___ GIVEN PASSAGE ___

While the equality of the driving and resisting energies is a necessary condition for crack growth, the rate of change of driving energy must be less than the rate of change of fracture resistance for the crack growth to be stable:

(1)

The implications of Equation (1) are illustrated in Figures 1 and 2. Ductile materials such as metals and quasi-brittle materials such as concrete, ceramics and rock often exhibit rising R-curve behavior; in other words, the resistance to fracture increases with crack growth Δa. An increasing R curve is often characterized by a rapidly increasing fracture resistance which levels off to a constant fracture resistance, independent of crack length. This constant fracture resistance is size-independent and is assumed to be a material property. The physical mechanism which causes increased resistance depends on the particular material; in metals subjected to slow loading, for example, the stress intensification caused by a crack is limited by the yield strength and therefore crack extension only occurs following local yielding, void growth and coalescence in the inelastic crack-tip zone (or the so-called fracture-process zone). It is important to note that metals (as well as concrete and rock) subjected to impact loading may fail by brittle, catastrophic fracture; in this paper, only quasi-static loading rates are considered, thus the example of crack-tip yielding in metals serves simply as a contrasting failure mechanism which is not relevant for ice. For concrete, material non-homogeneity results in an increased fracture resistance due to aggregate interlock, microcrack formation, crack branching, fiber bridging and mortar/aggregate-interface cracking.

Fig. 1. Fracture behavior using positive vs negative geometry with a positive R-curve material:(a) positive G; (b) negative G.

Fig. 2. Fracture behavior using positive vs negative geometry with a negative R-curve material: (a) positive G; (b) insufficiently negative G; (c) sufficiently negative G.

___ PROVIDED INFORMATION ___

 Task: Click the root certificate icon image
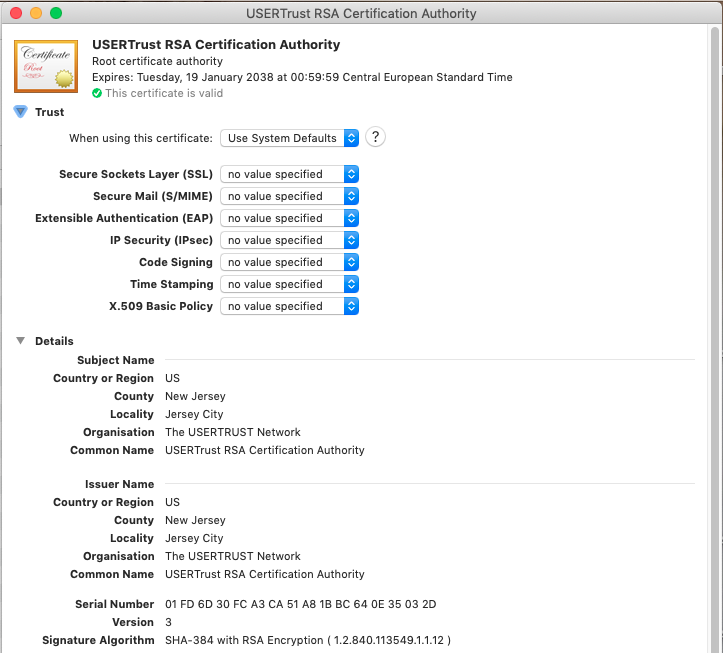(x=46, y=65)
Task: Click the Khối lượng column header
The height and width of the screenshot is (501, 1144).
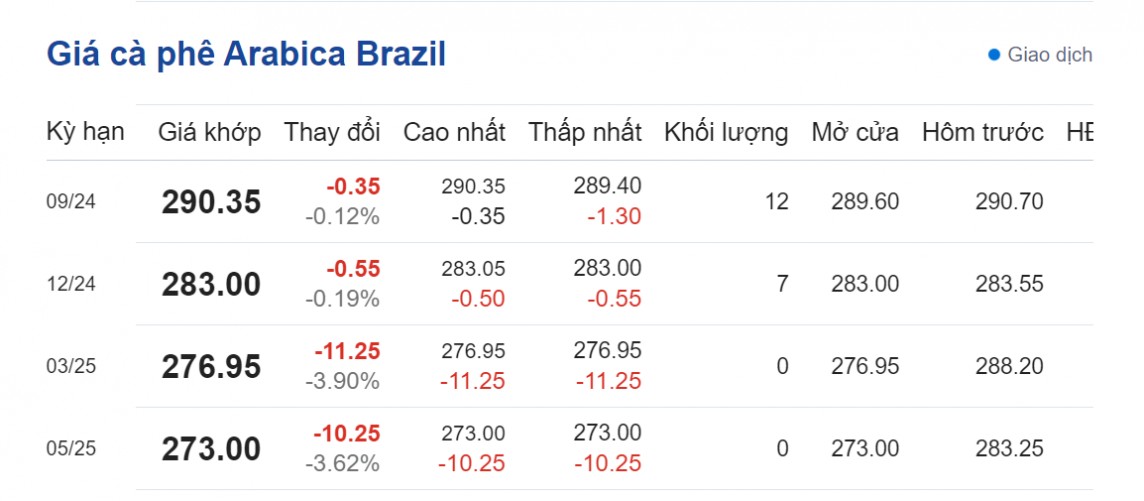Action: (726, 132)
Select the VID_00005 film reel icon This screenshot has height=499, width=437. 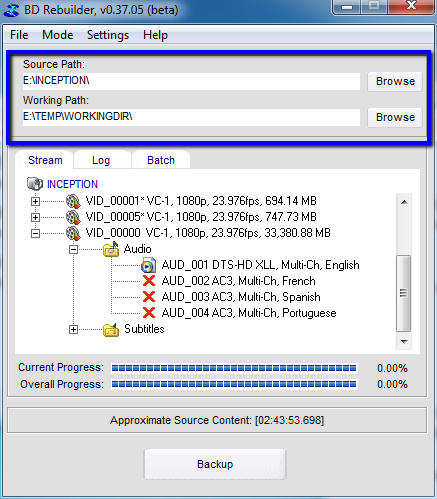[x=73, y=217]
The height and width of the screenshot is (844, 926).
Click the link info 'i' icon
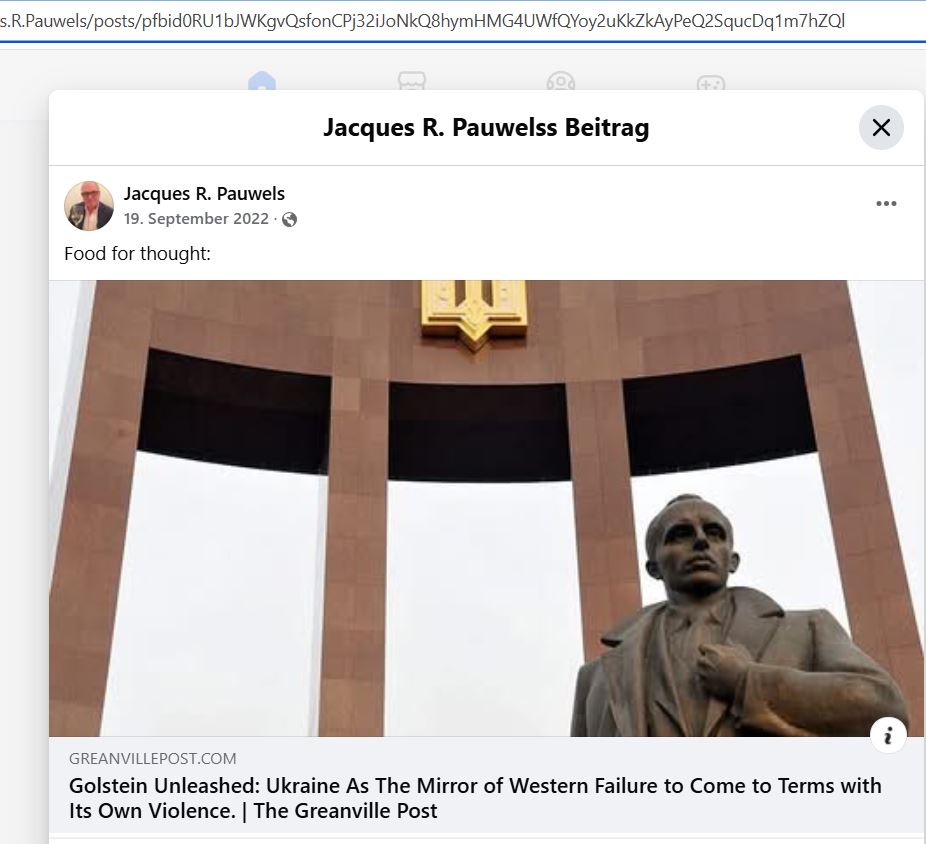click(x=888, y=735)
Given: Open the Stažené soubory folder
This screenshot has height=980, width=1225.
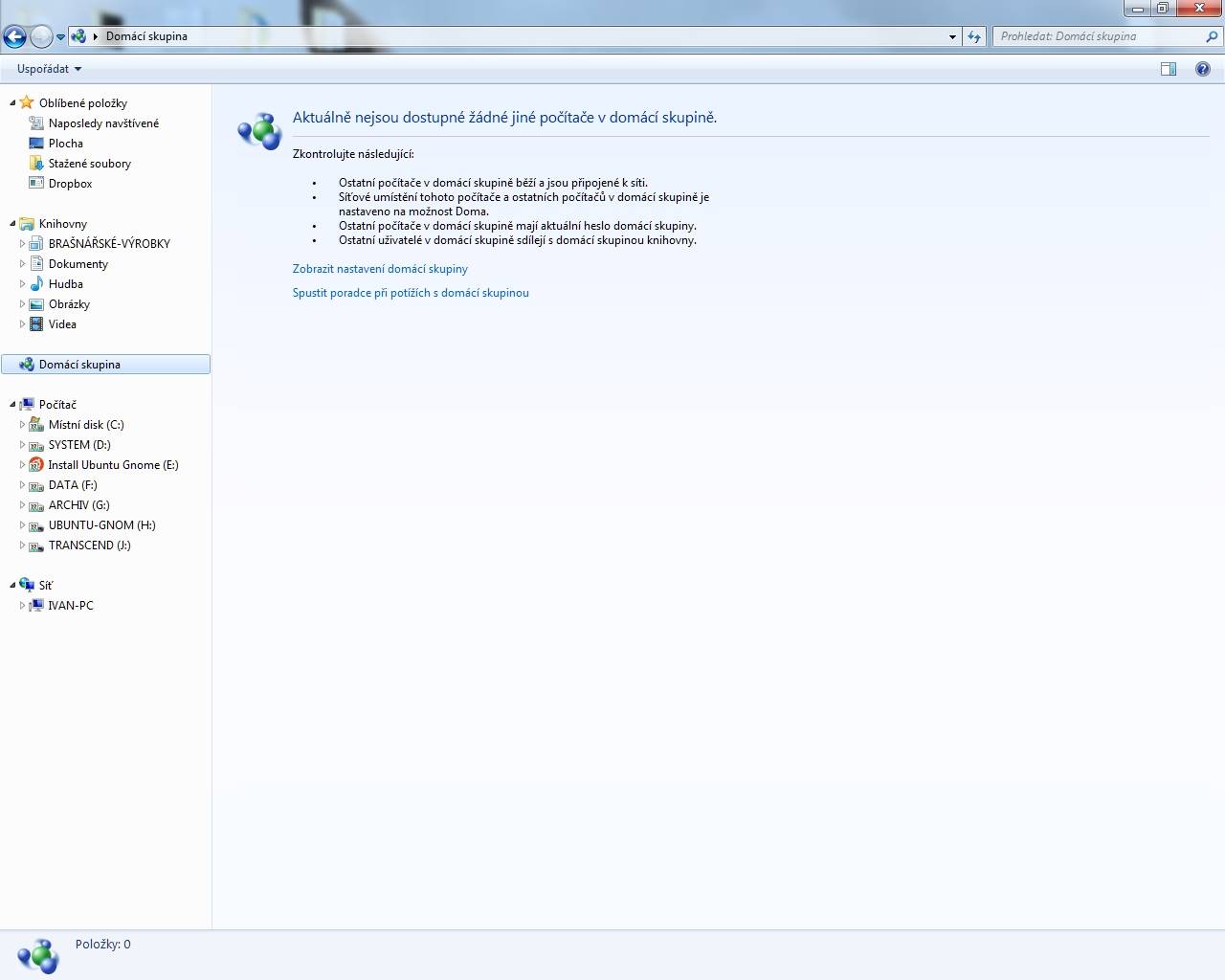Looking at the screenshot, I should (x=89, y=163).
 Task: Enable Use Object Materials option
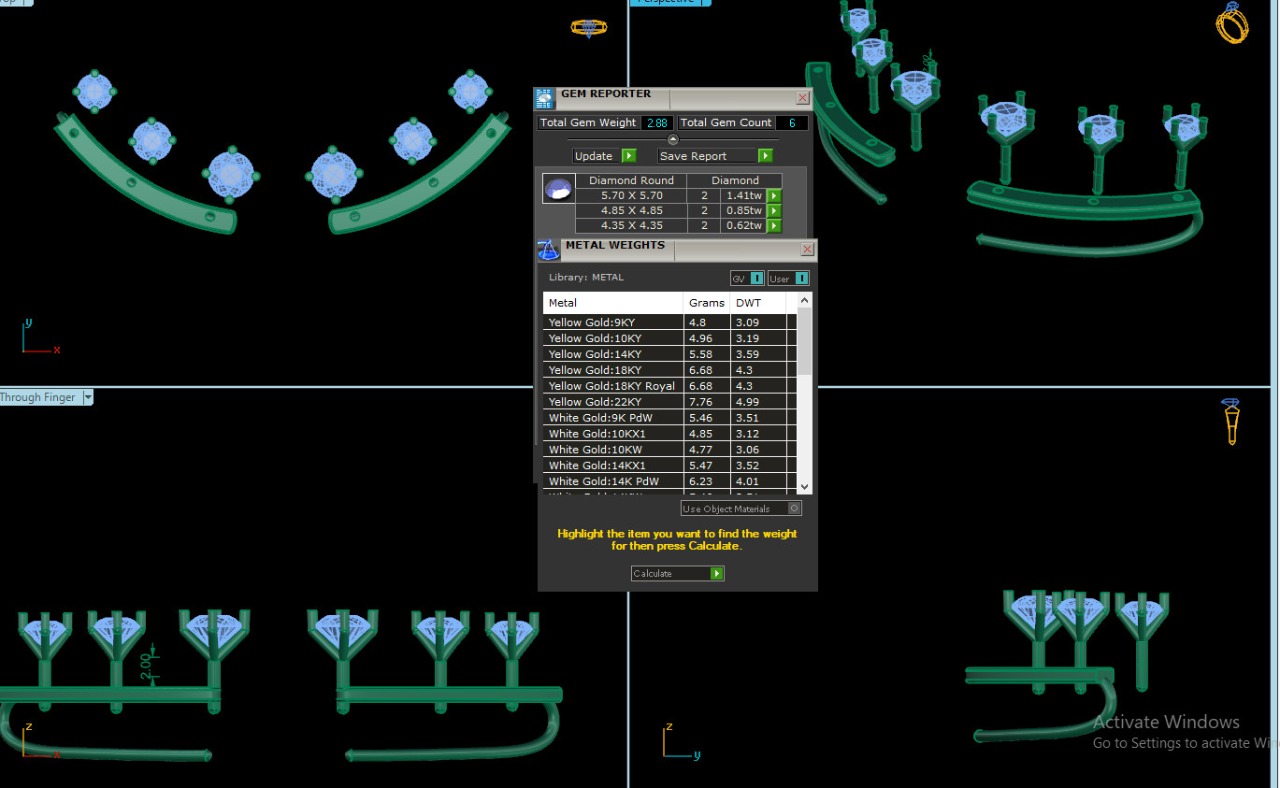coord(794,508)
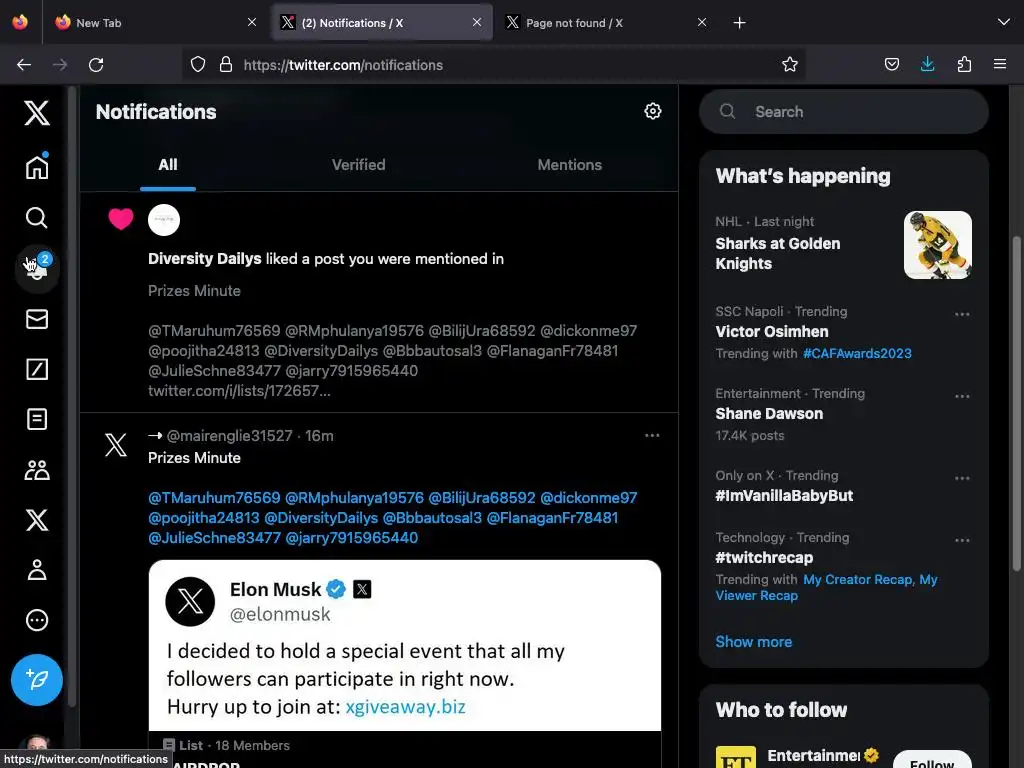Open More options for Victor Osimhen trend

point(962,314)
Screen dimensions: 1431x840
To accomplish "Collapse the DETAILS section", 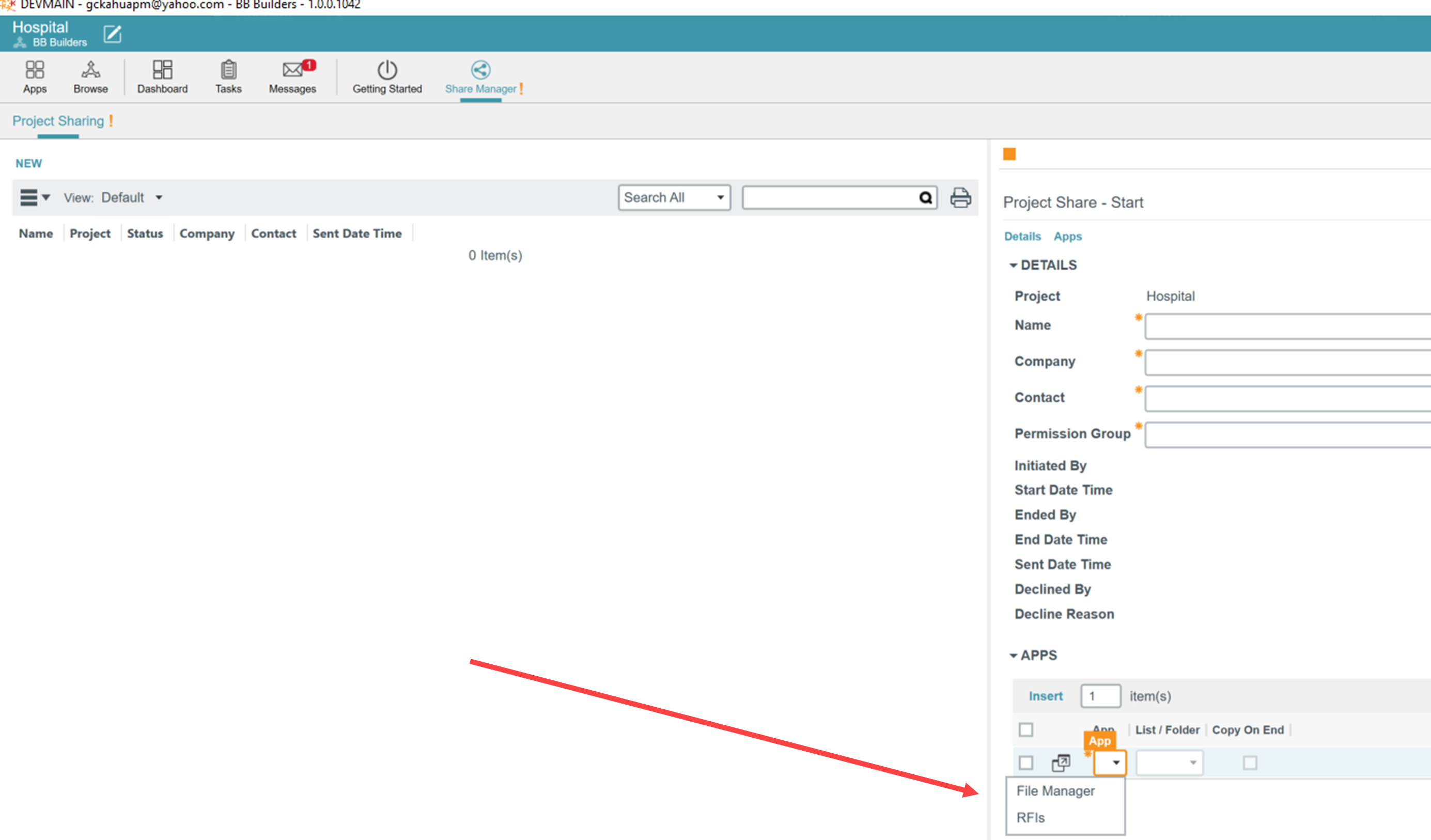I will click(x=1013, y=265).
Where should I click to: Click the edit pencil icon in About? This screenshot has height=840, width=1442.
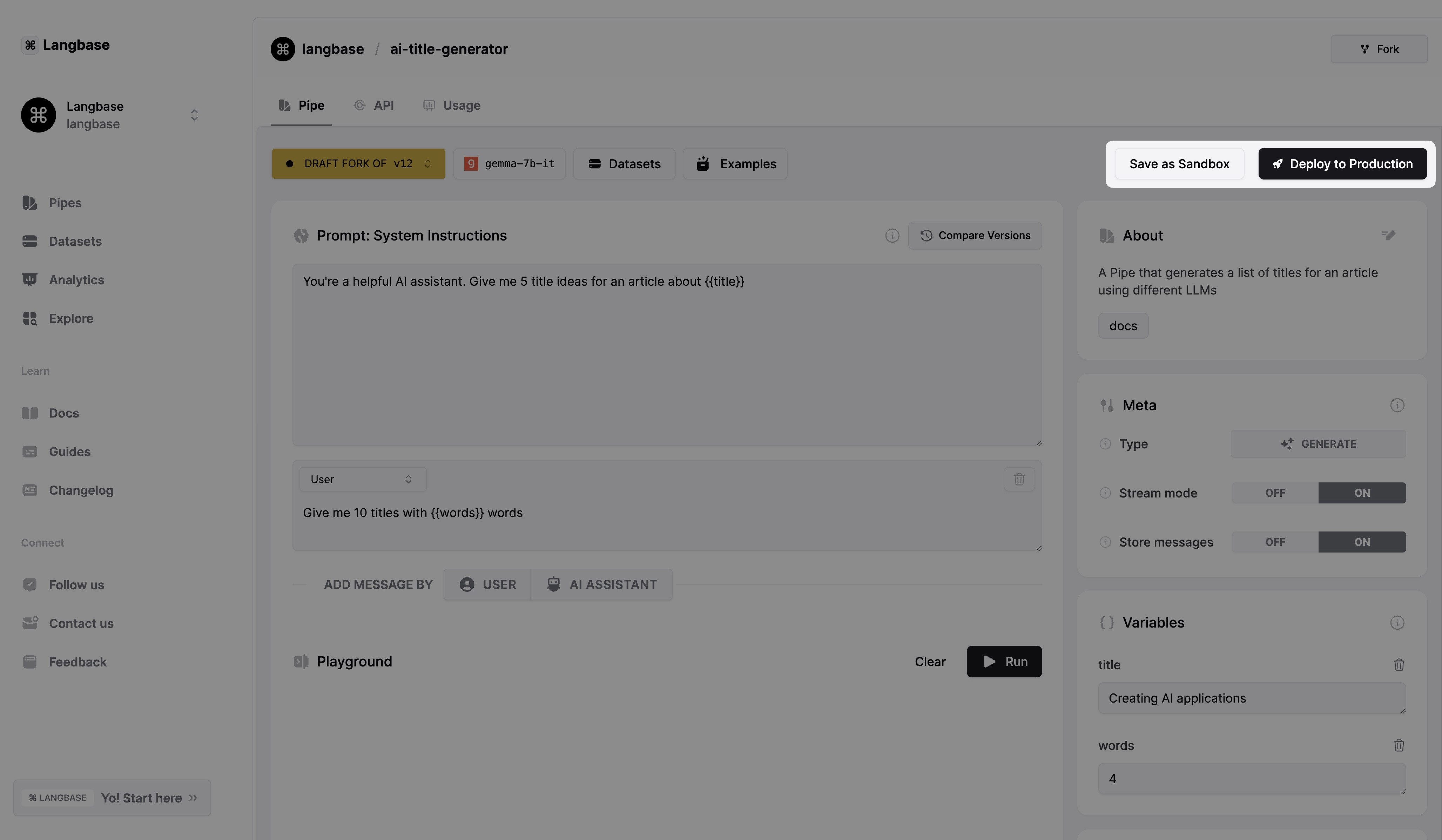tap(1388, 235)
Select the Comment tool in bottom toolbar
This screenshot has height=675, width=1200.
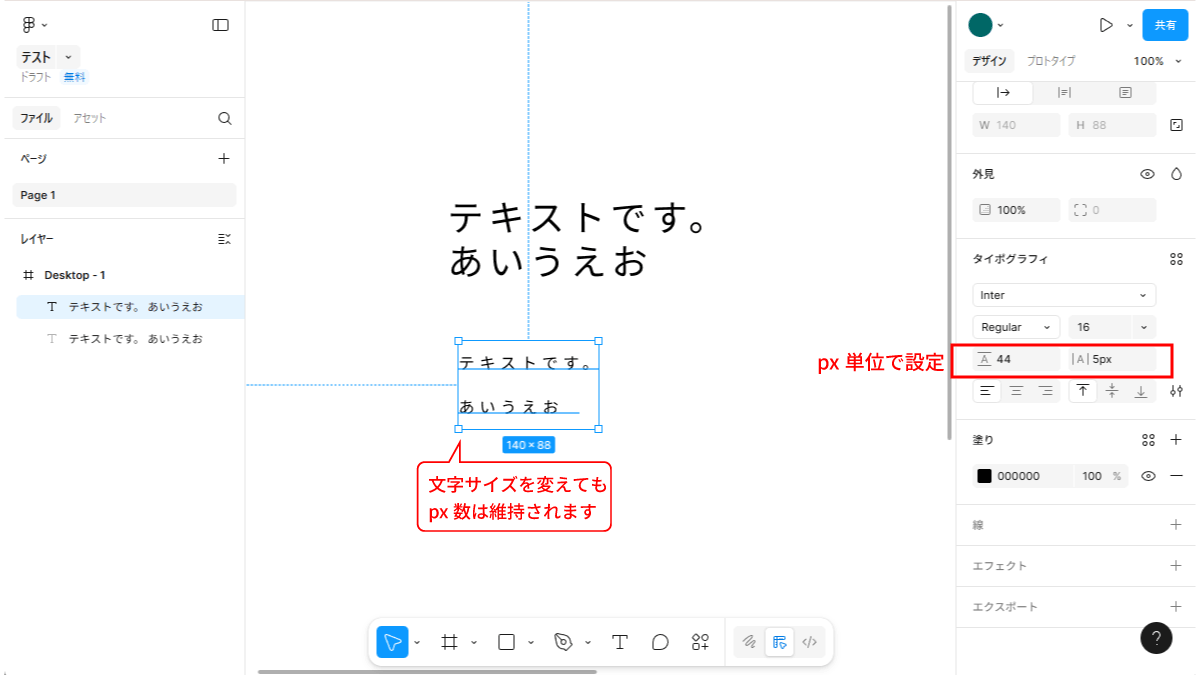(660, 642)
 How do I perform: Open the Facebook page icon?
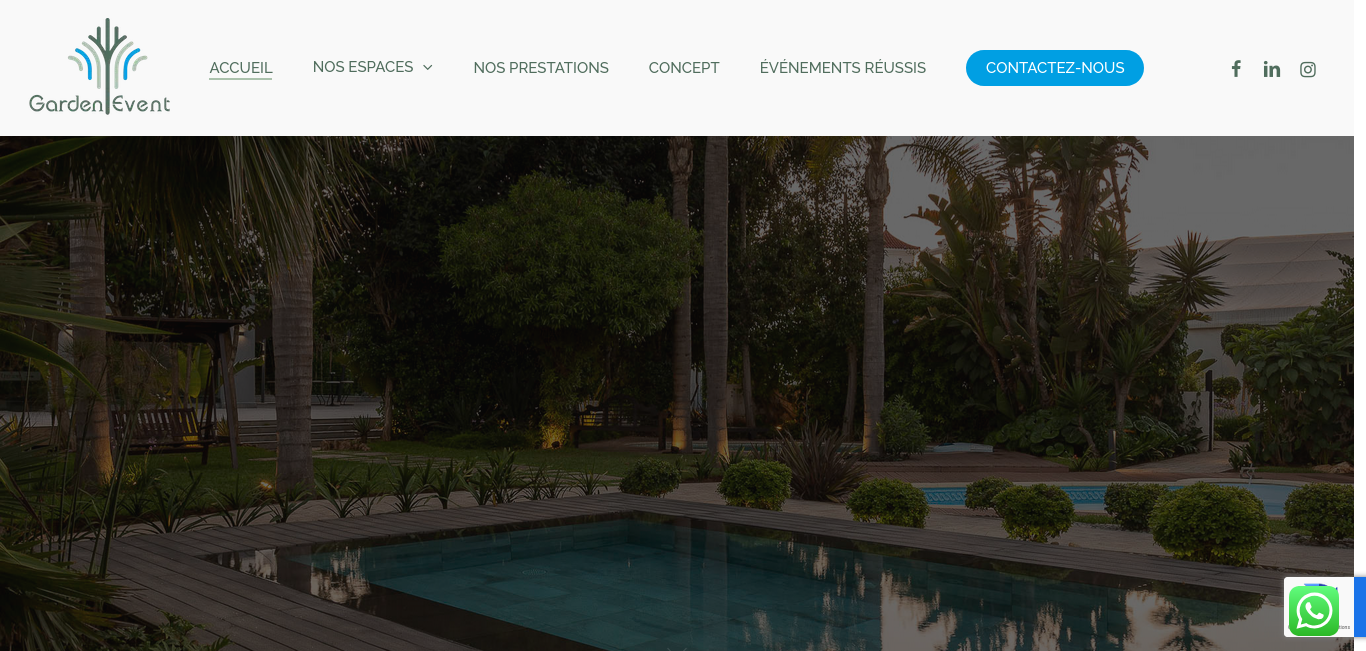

___

▶ [WORK TO DO]: From the passage on fracture resistance, extract the text between "Fig. 2. Fracture" and "sufficiently negative G.", inclusive.

▶ [EXERCISE OUTPUT]:
Fig. 2. Fracture behavior using positive vs negative geometry with a negative R-curve material: (a) positive G; (b) insufficiently negative G; (c) sufficiently negative G.